Last quarter (Second quarter 2013: March 31, 2013 through June 30, 2013) U.S. stocks was the only category which did well. July was much kinder to all the other categories.
We use six different asset classes for asset allocation: three for stability (bonds) and three for appreciation (stocks). We divide the asset classes for stability into short money, U.S. bonds and foreign bonds. We divide appreciation into U.S. stocks, foreign stocks and hard asset stocks.
The exchange traded funds listed in the chart above are a representative of one of the major holdings in each asset category. Many other holdings tune the asset allocation within each asset class. And there is a wisdom of how to diversify each.
Asset allocation means always having something to complain about. Investors are continually looking for the safe investments with good returns. But inflation, sovereign debt, globalization and diminishing U.S. economic freedom make a clear choice difficult. We advise a diversified portfolio that overweights certain subcategories in each asset class.
If you have set such an asset allocation, what did poorly this past quarter may be poised to do better in the coming year. If your asset allocation is wrong, change it. But if it is right, don’t abandon a brilliant allocation simply because of short-term returns. Just rebalance back to your original targets. It takes a confident contrarian to ignore the daily market noise and the 24/7 financial news.
July 2013 Returns
During 2013 second quarter bond values dropped as interest rates rose sharply. In July U.S. Bonds were back to their meager returns.

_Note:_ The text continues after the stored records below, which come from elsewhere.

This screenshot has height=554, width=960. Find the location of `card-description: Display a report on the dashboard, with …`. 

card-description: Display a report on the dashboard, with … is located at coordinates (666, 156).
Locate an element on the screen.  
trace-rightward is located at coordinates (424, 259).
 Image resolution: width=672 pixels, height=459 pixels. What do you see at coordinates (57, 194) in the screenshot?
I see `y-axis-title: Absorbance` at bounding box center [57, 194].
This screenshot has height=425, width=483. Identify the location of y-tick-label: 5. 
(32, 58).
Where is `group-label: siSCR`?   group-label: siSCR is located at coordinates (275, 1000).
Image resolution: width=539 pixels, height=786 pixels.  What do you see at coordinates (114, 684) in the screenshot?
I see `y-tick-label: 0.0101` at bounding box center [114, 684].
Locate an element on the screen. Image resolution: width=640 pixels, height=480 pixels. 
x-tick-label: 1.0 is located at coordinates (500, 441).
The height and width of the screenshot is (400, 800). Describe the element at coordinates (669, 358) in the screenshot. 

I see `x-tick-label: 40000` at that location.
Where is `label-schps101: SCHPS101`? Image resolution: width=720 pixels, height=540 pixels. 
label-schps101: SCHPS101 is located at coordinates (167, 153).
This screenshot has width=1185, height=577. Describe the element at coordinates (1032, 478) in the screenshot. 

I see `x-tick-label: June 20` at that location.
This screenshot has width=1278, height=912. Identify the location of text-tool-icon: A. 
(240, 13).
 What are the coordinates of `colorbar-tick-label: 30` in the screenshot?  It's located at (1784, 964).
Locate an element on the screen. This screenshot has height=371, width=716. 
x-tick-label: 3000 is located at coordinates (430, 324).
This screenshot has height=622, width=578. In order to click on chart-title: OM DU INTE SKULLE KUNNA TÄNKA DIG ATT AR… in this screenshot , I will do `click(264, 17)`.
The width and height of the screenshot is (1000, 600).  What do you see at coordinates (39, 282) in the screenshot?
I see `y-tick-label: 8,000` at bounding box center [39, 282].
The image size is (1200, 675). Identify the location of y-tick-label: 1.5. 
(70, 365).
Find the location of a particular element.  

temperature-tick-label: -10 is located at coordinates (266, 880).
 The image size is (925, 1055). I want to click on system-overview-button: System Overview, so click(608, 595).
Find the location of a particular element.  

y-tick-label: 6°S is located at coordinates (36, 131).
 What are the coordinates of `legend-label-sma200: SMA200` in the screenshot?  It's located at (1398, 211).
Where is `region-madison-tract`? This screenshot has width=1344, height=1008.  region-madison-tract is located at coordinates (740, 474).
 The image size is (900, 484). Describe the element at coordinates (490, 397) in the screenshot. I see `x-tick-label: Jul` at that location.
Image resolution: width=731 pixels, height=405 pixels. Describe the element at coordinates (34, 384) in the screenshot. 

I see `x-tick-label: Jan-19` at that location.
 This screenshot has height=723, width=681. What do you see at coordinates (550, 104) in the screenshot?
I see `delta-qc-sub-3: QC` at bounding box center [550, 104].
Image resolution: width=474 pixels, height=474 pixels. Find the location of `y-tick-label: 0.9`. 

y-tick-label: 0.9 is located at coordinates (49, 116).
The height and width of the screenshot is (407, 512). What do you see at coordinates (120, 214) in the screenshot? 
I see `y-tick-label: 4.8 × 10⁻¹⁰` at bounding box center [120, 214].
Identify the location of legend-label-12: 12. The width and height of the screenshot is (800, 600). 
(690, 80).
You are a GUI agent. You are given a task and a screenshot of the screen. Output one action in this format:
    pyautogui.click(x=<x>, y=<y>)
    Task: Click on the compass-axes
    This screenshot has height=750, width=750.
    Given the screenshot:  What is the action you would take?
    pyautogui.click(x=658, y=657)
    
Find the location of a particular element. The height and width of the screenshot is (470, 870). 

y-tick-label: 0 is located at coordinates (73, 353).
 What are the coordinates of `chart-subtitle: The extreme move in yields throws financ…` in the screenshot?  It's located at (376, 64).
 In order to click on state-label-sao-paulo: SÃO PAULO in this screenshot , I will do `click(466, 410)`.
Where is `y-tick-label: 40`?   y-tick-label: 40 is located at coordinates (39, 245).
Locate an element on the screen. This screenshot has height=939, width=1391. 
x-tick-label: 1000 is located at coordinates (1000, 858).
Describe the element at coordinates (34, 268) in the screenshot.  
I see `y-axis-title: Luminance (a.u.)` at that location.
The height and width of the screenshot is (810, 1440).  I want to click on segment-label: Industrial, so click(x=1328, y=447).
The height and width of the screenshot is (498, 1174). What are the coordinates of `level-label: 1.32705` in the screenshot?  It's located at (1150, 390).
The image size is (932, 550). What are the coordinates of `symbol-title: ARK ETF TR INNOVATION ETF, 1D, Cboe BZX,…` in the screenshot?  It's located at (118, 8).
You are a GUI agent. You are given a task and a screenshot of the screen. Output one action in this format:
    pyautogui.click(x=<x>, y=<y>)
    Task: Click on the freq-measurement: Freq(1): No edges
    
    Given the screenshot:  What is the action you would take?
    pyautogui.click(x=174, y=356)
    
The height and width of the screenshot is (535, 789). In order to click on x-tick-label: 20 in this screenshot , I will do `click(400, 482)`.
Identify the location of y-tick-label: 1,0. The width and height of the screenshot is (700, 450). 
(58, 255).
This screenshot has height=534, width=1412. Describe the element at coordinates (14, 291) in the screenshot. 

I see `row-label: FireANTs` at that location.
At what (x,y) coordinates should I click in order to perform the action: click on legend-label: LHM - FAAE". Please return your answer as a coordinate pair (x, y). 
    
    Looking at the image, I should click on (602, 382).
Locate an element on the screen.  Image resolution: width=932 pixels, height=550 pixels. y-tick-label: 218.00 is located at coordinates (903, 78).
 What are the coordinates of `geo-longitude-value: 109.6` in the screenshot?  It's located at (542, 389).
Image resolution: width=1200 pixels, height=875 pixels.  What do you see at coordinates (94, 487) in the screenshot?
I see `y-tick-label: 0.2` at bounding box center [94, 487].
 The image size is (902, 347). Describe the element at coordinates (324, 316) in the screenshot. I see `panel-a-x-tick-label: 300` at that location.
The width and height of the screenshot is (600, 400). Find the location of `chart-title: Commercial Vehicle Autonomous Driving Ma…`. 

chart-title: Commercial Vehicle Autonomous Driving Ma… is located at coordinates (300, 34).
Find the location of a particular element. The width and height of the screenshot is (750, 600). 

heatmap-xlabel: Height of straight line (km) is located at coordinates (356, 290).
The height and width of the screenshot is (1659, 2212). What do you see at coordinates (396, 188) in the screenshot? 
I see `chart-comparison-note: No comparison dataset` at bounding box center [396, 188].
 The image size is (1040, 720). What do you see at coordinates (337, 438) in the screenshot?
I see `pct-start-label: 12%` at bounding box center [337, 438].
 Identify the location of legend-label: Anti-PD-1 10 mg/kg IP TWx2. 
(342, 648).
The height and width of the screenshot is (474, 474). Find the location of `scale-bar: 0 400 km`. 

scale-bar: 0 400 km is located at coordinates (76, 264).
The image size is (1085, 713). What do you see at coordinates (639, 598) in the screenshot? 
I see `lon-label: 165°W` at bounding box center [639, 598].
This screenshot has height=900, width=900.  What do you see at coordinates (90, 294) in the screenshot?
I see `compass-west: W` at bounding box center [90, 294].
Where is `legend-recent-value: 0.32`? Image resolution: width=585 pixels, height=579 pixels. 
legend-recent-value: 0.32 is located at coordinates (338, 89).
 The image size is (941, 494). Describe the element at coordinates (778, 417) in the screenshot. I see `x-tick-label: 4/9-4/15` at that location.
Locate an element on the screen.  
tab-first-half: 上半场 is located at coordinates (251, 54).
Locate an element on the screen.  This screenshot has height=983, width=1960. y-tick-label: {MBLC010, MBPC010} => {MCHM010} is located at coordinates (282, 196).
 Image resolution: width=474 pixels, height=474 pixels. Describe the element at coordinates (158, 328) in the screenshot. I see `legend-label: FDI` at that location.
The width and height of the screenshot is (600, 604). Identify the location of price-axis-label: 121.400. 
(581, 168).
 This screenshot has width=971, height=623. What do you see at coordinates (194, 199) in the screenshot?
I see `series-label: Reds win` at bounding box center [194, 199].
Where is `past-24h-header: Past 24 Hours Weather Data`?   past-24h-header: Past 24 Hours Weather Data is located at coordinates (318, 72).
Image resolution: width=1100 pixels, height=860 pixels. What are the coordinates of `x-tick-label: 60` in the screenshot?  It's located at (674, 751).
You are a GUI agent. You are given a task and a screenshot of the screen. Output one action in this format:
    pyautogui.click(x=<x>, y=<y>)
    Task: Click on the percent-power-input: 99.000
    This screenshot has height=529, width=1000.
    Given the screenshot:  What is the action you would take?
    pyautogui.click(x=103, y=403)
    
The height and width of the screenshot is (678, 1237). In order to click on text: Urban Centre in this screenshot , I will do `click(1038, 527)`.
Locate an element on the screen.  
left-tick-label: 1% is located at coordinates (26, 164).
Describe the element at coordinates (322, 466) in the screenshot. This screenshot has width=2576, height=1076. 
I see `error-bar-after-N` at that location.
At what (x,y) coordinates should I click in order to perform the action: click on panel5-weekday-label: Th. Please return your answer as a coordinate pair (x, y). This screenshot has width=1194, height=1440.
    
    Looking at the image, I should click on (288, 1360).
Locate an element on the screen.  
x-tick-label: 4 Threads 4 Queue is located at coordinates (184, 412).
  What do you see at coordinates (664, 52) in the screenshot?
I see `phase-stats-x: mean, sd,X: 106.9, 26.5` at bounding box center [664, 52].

Foreign bonds, which had dropped precipitously last quarter as the dollar strengthened, gained in July as the dollar weakened again. Here is a chart of the U.S. Dollar Index for July 2013 (click for detail):
Representing U.S. Stocks, iShares Core S&P 500 ETF (IVV) was up 2.90% during the second quarter and gained another 5.08% in July. IVV, representing U.S. Stocks, is up 19.57% year to date. Rebalancing at this point often means selling some U.S. stock holdings and purchasing in other categories.
Foreign stocks, as represented by EFA, were up slightly more than U.S. stocks in July. This after not having done very well last quarter or year to date.
Resource stocks include companies that own and produce an underlying natural resource. These include oil, natural gas, precious and base metals, and resources like real estate, diamonds, coal, and lumber. Resource stocks, also called hard asset stocks, provide an inflation hedge. They do well when the dollar is dropping in value and poorly when the dollar is strengthening.
iShares North American Natural Resources ETF (IGE) was down 5.07% during the second quarter as the dollar strengthened, but back up 5.79% this month.